Voor het overige merkt de NHRPH verrast heel wat incoherenties op in de methodologische behandeling van de prioritering van de acties (voor het leesgemak: download hier de Excel-tabel):

    • Van de 38 acties die voorgelegd werden voor de impactanalyse krijgen slechts 34 acties een score en een prioritering.
    • De 4 acties die ontbreken in de grafiek met de scores (acties 2.1, 2.4, 3.2 en 5.4) zijn niet dezelfde als de acties die ontbreken in de prioritering(acties 2.3, 2.4, 3.6 en 5.6).
    • Drie van de acties die “verdwenen” zijn uit de grafiek met scores komen terug in prioriteit 1 (acties 2.1, 5.5) en 2 (actie 3.2).
    • Acties 3, 3.6 en 5.6, met prioritaire score, staan niet meer in de lijst met prioriteiten.
    • Sommige acties die als prioriteit zijn opgelijst, komen niet voor in het actieplan: dat is het geval voor de acties 2.1 en 5.4 (prioriteit 1) en 3.2 (prioriteit 2).
    • 8 acties veranderen van nummer naarmate de fasen vorderen. Dit heeft tot gevolg dat de grafiek van de scores, die niet de titel van iedere actie bevat, onleesbaar wordt, aangezien men niet meer weet naar welke actie de nummering verwijst.
    • In totaal zijn er 14 acties waarvan de evaluatie en de prioritering volledig onbegrijpelijk en ondoorzichtig zijn, wat neerkomt op meer dan een derde van het totale aantal acties.

Items uit dataset:
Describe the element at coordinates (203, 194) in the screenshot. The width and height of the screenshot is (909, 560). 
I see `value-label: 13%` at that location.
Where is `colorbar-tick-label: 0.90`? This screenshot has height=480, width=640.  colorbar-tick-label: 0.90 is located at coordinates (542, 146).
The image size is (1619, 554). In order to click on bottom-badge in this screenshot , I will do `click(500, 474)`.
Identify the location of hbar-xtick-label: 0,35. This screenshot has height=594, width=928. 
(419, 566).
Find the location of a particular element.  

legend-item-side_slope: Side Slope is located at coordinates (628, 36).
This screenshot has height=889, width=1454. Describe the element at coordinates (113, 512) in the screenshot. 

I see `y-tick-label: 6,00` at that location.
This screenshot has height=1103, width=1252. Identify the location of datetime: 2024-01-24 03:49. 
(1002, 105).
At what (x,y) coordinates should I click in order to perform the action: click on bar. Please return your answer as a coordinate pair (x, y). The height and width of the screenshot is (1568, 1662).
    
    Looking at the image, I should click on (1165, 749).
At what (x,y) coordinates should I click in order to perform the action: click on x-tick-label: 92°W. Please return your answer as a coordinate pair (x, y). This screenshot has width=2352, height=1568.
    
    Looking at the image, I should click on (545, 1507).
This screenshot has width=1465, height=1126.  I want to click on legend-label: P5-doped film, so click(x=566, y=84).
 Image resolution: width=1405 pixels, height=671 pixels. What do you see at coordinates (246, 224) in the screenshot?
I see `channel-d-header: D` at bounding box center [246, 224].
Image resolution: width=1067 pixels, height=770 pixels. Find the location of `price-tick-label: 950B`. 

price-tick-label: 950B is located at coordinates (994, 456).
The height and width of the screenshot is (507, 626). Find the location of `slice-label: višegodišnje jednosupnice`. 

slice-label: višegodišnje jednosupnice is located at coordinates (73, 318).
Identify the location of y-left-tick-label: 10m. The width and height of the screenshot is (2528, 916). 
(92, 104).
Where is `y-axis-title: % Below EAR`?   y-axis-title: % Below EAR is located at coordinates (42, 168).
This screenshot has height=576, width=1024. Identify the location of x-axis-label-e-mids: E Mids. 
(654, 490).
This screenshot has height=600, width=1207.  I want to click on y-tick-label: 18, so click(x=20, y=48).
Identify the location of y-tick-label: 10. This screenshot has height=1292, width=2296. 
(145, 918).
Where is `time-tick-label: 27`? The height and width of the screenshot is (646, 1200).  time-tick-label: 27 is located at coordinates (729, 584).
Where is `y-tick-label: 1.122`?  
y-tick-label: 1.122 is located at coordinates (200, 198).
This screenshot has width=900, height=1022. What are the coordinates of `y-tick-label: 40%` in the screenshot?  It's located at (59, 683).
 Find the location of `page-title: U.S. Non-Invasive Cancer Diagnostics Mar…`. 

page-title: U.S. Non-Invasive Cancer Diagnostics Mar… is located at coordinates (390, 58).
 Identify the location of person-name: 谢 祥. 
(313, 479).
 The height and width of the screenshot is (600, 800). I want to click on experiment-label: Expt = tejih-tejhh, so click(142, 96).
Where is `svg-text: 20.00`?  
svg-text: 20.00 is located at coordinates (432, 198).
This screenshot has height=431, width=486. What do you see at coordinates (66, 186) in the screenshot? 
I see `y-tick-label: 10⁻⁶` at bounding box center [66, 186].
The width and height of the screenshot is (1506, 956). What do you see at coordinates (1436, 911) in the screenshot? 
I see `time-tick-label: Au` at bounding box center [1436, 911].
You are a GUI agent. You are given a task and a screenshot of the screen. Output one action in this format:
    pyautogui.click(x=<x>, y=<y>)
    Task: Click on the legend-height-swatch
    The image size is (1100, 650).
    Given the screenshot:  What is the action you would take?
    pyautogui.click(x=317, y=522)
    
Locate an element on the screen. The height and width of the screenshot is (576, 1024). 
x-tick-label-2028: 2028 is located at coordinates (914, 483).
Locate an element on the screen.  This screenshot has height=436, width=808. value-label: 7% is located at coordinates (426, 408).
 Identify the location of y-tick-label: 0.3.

Instructies bij oefening:
(1) Hoeveel van de 38 acties die voor de impactanalyse werden voorgelegd, krijgen volgens de tekst over de prioritering van de acties een score en een prioritering?
(2) Hervat de tekst over de prioritering van de acties na de laatste zin.
De items zijn afkomstig uit een andere bron.

Antwoorden:
(1) Slechts 34 acties.

(2)
B. Wat de coherentie van het actieplan met de resultaten van de gebruikersenquête betreft

De Nederlandstalige en Franstalige versies van de gebruikersenquête werd verspreid tussen 12 september en 18 oktober 2024, en de Duitstalige versie tussen 27 september en 18 oktober 2024, voornamelijk in digitaal formaat. Het doel van de enquête was om de NTU-rechthebbenden te identificeren, de oorzaken van NTU voor iedere dienst van de DG HAN op te sporen en ervaringen van rechthebbenden te verzamelen teneinde de dienstverlening te verbeteren.

Hierna volgen de belangrijkste resultaten van de enquête:

    • Personen met een verstandelijke handicap worden meer getroffen door de NTU dan de andere respondenten die de vragenlijst hebben ingevuld.
    • De NTU-typologieën verschillen sterk in functie van de provincie waar de rechthebbenden wonen, en dus van het centrum voor de erkenning.
    • Ongeacht het soort handicap dat werd onderzocht, merkt één vierde van de respondenten op dat ze administratieve problemen hadden ondervonden, namelijk: “ik wist niet dat ik recht had op deze dienstverlening”, “ik heb problemen ondervonden om de informatie die ik nodig had te vinden”, “ik heb problemen ondervonden om de website van de DG HAN/My Handicap te gebruiken”, “de informatie was niet toegankelijk (geen documenten in braille, gebarentaal, audioformaat, vereenvoudigde taal, enz)”.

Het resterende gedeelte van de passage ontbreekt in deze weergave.